Records from a data collection
━━━━

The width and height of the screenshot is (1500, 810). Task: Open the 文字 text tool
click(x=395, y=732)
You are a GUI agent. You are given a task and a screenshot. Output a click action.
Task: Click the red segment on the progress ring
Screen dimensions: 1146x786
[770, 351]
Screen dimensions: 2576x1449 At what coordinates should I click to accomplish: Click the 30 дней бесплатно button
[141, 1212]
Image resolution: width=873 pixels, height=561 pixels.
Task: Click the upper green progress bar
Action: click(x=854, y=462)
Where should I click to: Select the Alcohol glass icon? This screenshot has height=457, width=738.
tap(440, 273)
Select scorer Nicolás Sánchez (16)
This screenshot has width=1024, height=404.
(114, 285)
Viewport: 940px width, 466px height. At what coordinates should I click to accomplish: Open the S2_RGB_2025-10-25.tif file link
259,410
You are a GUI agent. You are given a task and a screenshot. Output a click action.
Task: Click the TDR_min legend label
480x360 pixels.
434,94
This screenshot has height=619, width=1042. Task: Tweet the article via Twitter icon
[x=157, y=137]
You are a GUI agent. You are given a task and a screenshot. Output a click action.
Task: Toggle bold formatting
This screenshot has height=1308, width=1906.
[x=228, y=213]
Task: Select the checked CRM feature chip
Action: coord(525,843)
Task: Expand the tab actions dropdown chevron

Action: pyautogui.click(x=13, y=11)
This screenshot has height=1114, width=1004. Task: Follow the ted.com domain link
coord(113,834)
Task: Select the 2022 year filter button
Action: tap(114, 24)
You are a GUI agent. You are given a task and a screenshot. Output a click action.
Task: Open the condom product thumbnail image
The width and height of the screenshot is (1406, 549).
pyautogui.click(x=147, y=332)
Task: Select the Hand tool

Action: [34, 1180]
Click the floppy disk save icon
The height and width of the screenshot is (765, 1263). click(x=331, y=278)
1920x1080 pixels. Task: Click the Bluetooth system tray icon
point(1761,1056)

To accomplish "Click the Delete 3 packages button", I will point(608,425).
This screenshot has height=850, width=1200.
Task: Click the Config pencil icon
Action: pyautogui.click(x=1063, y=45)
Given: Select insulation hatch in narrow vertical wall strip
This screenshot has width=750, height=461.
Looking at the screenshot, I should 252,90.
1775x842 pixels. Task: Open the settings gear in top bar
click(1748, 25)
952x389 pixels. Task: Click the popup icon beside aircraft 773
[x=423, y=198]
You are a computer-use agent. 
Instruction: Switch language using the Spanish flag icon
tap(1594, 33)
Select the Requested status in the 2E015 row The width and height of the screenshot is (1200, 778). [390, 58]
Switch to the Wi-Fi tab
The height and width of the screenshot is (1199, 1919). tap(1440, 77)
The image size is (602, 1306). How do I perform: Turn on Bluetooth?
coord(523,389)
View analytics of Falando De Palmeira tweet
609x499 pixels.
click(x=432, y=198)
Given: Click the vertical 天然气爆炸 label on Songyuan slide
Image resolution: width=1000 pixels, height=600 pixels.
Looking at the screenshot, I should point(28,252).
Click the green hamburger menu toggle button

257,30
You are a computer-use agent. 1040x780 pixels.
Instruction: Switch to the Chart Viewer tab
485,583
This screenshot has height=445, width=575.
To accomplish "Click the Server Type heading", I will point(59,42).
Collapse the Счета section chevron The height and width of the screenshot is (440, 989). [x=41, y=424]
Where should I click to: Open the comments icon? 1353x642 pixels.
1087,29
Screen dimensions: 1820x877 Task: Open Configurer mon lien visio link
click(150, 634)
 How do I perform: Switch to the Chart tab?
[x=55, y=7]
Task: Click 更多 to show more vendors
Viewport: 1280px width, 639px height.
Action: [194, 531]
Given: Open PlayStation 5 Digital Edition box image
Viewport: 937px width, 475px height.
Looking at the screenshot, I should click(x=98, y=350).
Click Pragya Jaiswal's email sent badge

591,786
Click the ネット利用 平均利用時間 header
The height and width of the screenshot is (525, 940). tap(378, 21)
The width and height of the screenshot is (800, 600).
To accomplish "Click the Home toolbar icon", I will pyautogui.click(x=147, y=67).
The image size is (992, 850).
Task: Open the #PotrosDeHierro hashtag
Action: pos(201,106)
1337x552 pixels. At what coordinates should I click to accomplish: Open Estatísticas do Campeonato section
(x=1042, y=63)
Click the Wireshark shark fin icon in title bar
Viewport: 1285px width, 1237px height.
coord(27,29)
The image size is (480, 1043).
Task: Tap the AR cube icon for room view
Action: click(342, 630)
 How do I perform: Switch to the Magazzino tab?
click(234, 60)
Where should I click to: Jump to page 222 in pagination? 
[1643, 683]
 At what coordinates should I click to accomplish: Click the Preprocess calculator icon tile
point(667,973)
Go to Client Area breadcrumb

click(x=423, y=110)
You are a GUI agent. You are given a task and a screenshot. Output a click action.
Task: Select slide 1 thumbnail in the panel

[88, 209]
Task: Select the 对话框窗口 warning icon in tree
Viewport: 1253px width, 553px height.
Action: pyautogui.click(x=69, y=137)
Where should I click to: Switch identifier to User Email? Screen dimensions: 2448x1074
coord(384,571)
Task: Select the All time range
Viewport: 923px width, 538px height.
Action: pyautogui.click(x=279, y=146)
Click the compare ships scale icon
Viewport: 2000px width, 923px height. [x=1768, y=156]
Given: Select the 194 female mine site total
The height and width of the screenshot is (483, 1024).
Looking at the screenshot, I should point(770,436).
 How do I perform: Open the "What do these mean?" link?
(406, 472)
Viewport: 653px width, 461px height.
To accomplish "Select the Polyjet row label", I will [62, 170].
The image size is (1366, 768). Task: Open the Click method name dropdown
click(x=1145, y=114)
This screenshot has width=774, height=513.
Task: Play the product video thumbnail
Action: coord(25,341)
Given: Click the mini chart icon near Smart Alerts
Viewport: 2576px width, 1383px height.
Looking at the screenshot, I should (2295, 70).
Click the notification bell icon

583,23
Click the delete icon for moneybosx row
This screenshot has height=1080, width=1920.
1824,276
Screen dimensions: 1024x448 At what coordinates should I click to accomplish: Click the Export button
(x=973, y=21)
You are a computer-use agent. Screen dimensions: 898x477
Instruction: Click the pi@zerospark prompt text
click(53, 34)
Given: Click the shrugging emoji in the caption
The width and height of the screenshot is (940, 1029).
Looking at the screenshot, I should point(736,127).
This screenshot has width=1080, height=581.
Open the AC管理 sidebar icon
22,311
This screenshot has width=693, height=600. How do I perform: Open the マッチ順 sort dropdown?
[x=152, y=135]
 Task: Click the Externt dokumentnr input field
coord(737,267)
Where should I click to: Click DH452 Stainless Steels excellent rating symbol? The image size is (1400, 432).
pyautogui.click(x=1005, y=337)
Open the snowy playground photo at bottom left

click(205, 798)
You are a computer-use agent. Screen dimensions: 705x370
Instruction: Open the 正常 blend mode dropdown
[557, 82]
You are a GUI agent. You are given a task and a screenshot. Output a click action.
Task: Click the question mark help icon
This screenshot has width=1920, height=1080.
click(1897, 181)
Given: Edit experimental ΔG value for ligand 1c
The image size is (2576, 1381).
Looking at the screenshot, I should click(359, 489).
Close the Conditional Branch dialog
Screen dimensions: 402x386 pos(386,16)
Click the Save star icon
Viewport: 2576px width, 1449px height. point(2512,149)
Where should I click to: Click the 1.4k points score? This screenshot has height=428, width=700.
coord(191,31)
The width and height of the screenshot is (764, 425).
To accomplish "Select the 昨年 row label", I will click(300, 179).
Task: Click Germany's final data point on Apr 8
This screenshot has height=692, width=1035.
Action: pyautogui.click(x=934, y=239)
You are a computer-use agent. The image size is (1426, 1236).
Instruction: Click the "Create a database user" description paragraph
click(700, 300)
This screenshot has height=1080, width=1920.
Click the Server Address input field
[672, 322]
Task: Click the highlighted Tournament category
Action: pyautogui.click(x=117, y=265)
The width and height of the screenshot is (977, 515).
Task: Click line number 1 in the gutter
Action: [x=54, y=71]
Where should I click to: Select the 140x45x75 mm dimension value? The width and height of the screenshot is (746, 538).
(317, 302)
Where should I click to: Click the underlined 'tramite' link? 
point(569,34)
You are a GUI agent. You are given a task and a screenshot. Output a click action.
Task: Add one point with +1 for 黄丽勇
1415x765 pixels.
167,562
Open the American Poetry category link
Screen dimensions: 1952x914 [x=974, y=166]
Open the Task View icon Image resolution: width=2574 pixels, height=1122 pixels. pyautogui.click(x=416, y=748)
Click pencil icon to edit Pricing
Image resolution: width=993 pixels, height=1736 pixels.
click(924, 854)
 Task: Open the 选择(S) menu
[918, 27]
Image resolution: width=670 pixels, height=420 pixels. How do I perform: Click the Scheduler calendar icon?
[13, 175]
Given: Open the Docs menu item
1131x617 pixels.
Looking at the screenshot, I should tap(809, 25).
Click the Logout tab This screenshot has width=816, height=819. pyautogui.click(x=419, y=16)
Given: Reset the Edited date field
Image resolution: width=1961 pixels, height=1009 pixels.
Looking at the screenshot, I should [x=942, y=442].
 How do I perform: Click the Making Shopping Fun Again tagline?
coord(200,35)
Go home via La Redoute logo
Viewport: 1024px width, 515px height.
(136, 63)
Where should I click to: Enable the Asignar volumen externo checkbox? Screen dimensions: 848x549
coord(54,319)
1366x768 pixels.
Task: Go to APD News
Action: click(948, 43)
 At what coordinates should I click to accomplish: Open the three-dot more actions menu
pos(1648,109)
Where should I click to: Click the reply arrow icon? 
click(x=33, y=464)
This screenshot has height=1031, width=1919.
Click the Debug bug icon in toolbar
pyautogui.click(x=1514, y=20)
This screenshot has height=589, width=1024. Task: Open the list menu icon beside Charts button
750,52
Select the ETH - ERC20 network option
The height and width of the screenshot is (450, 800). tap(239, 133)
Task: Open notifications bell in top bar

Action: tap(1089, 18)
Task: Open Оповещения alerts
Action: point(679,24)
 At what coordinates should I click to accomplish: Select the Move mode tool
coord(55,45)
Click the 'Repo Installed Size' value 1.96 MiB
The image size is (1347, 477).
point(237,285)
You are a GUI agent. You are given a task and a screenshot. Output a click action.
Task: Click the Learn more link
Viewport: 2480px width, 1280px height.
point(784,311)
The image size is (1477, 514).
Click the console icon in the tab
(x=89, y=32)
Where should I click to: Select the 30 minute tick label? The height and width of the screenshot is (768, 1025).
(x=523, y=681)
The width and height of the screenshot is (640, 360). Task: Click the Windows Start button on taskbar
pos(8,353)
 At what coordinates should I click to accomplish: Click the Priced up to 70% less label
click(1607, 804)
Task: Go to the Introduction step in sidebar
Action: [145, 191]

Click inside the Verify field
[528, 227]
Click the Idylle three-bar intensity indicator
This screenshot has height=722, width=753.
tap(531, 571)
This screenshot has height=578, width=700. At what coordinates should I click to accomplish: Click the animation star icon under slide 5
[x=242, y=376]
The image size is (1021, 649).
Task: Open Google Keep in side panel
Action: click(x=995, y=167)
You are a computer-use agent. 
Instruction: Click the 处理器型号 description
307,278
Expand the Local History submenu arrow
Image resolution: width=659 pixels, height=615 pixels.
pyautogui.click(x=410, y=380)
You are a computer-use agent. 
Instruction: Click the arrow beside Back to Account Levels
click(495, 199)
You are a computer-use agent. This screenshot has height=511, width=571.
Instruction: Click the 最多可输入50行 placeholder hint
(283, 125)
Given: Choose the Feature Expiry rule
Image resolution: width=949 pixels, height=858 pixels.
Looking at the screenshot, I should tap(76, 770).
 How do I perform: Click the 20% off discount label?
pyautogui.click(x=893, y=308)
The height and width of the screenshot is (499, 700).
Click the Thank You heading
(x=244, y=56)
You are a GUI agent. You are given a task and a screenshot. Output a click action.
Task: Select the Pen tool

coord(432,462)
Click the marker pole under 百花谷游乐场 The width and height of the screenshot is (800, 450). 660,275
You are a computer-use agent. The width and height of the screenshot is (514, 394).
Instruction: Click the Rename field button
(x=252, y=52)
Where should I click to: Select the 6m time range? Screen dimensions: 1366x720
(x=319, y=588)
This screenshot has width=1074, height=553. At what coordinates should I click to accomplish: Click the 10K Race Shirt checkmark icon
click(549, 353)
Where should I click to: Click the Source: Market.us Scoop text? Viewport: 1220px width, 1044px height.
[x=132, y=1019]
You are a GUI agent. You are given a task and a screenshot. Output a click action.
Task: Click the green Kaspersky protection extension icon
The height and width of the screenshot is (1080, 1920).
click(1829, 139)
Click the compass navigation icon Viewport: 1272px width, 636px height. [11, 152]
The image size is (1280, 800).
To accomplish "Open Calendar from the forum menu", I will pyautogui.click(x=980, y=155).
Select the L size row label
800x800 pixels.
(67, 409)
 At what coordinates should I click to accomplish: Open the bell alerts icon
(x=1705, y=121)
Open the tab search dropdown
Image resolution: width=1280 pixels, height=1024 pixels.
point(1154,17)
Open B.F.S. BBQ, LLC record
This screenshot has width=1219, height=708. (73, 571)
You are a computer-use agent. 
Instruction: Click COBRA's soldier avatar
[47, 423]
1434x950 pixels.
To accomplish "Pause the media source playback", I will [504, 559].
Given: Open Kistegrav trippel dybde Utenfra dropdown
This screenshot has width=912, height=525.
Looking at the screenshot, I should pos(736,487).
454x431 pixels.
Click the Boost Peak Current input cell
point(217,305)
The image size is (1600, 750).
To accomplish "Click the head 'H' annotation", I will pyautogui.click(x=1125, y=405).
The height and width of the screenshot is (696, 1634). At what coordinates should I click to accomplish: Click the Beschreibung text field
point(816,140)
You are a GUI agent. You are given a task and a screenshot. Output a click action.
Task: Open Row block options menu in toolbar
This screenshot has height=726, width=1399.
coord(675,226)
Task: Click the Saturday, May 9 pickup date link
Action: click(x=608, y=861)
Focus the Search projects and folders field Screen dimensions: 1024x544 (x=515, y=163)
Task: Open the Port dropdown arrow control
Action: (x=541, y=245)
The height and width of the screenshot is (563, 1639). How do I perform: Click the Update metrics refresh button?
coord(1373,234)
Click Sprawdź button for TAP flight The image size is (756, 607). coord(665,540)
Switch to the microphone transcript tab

━━━━

Convert the rows, from the first one through the line containing "Action: pyautogui.click(x=13, y=11)", into a numbered list. Leave out any blank lines.

1. The width and height of the screenshot is (1500, 810). Task: Open the 文字 text tool
2. click(x=395, y=732)
3. You are a GUI agent. You are given a task and a screenshot. Output a click action.
4. Task: Click the red segment on the progress ring
5. Screen dimensions: 1146x786
6. [770, 351]
7. Screen dimensions: 2576x1449 At what coordinates should I click to accomplish: Click the 30 дней бесплатно button
8. [141, 1212]
9. Image resolution: width=873 pixels, height=561 pixels.
10. Task: Click the upper green progress bar
11. Action: click(x=854, y=462)
12. Where should I click to: Select the Alcohol glass icon? This screenshot has height=457, width=738.
13. tap(440, 273)
14. Select scorer Nicolás Sánchez (16)
15. This screenshot has width=1024, height=404.
16. (114, 285)
17. Viewport: 940px width, 466px height. At what coordinates should I click to accomplish: Open the S2_RGB_2025-10-25.tif file link
18. 259,410
19. You are a GUI agent. You are given a task and a screenshot. Output a click action.
20. Task: Click the TDR_min legend label
21. 480x360 pixels.
22. 434,94
23. This screenshot has height=619, width=1042. Task: Tweet the article via Twitter icon
24. [x=157, y=137]
25. You are a GUI agent. You are given a task and a screenshot. Output a click action.
26. Task: Toggle bold formatting
27. This screenshot has height=1308, width=1906.
28. [x=228, y=213]
29. Task: Select the checked CRM feature chip
30. Action: coord(525,843)
31. Task: Expand the tab actions dropdown chevron
32. Action: pyautogui.click(x=13, y=11)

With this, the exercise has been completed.